A quadrilateral is a four-sided shape. An important property of any quadrilateral is that the sum of all its interior angles is always $$360$$ degrees.

**step2** Understanding the given ratio

The problem states that the angles of the quadrilateral are in the ratio $$7:8:9:12$$. This means that the angles can be thought of as having $$7$$ parts, $$8$$ parts, $$9$$ parts, and $$12$$ parts, all of equal size.

**step3** Calculating the total number of parts

To find out how many equal parts make up the total of all angles, we add the numbers in the ratio:
$$7 + 8 + 9 + 12 = 36$$
So, there are $$36$$ equal parts in total for all the angles of the quadrilateral.

**step4** Finding the value of one part

We know that the total sum of the angles in a quadrilateral is $$360$$ degrees, and these $$360$$ degrees are divided into $$36$$ equal parts. To find the measure of one part, we divide the total degrees by the total number of parts:
$$360 \div 36 = 10$$
This means that each "part" in our ratio represents $$10$$ degrees.
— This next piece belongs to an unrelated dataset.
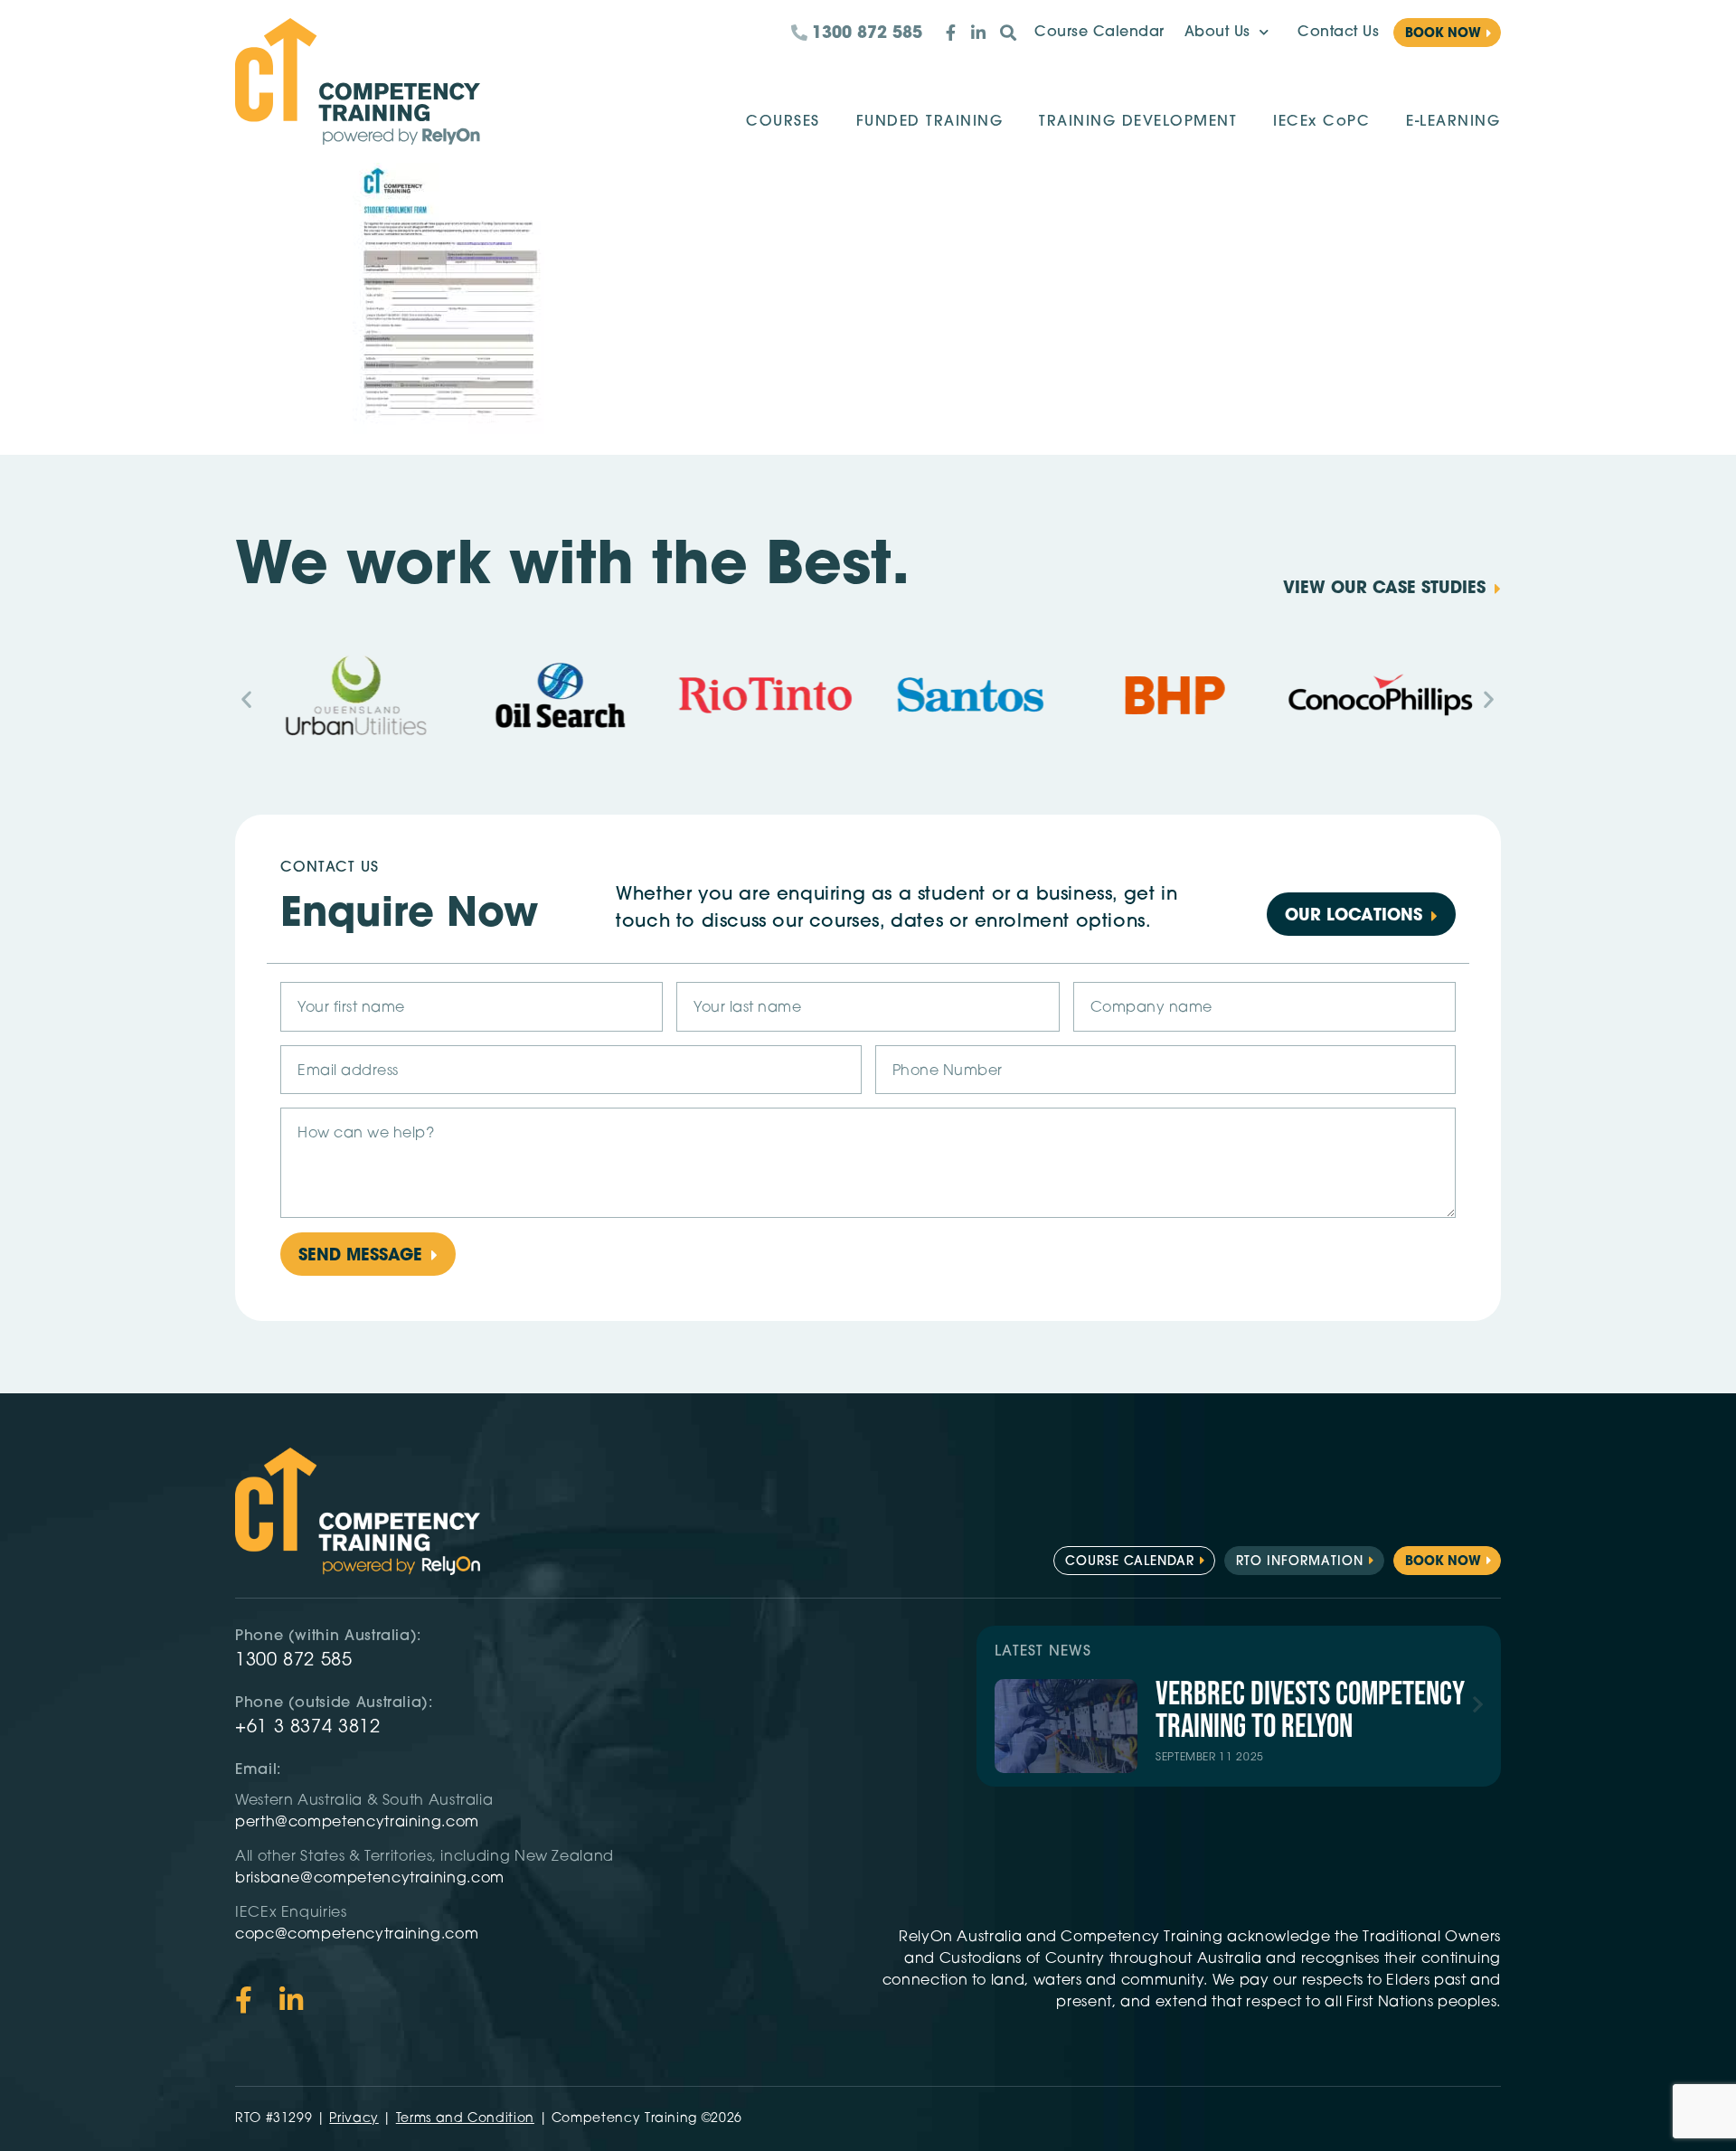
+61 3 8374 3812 (308, 1728)
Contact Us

**step5** Calculating the measure of each angle

Now we can find the measure of each angle by multiplying the number of parts for each angle by the value of one part ($$10$$ degrees):
The first angle has $$7$$ parts, so its measure is $$7 \times 10 = 70$$ degrees.
The second angle has $$8$$ parts, so its measure is $$8 \times 10 = 80$$ degrees.
The third angle has $$9$$ parts, so its measure is $$9 \times 10 = 90$$ degrees.
The fourth angle has $$12$$ parts, so its measure is $$12 \times 10 = 120$$ degrees.

**step6** Verifying the solution

To ensure our calculations are correct, we can add up all the calculated angles to see if their sum is $$360$$ degrees:
$$70 + 80 + 90 + 120 = 360$$
Since the sum is $$360$$ degrees, our calculated angles are correct.